(Saved data entries)
++++++
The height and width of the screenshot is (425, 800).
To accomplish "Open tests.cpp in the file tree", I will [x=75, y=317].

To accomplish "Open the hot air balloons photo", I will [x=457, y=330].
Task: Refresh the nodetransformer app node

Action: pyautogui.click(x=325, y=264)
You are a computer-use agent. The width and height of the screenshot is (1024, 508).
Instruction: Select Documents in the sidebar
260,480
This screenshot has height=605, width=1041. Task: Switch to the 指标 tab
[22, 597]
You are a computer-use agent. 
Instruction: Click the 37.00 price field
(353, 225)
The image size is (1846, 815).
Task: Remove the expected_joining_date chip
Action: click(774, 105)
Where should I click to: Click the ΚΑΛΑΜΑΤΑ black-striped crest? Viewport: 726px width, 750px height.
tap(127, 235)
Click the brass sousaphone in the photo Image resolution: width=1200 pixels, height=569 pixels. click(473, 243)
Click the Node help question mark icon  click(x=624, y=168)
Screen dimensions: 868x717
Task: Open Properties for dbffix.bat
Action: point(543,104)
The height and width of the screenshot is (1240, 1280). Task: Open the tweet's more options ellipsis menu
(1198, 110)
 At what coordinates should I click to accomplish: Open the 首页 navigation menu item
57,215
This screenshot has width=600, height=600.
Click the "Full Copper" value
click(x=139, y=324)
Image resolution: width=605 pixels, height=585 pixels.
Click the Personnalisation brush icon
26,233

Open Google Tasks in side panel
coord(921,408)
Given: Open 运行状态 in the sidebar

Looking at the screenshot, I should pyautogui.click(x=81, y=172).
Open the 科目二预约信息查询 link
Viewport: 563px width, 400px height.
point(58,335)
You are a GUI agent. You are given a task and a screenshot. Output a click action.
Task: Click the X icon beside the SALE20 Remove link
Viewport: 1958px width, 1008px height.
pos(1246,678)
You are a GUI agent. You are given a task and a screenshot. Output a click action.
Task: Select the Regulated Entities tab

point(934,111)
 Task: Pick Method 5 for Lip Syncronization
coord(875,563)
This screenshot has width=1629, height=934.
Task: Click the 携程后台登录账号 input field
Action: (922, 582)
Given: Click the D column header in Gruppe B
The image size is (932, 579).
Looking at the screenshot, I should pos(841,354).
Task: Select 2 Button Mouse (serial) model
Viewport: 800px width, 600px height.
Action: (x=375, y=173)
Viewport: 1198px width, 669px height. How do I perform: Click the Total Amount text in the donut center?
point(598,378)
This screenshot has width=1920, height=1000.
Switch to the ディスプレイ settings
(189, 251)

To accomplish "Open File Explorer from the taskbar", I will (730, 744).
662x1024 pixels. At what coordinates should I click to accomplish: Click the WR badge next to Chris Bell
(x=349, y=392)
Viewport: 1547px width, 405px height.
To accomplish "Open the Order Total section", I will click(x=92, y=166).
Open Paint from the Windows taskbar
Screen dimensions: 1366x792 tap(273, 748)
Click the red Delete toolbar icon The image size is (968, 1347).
++++++
From the data above, state how many lines contain the string "computer", offering no other words.

_Output for this exercise_
2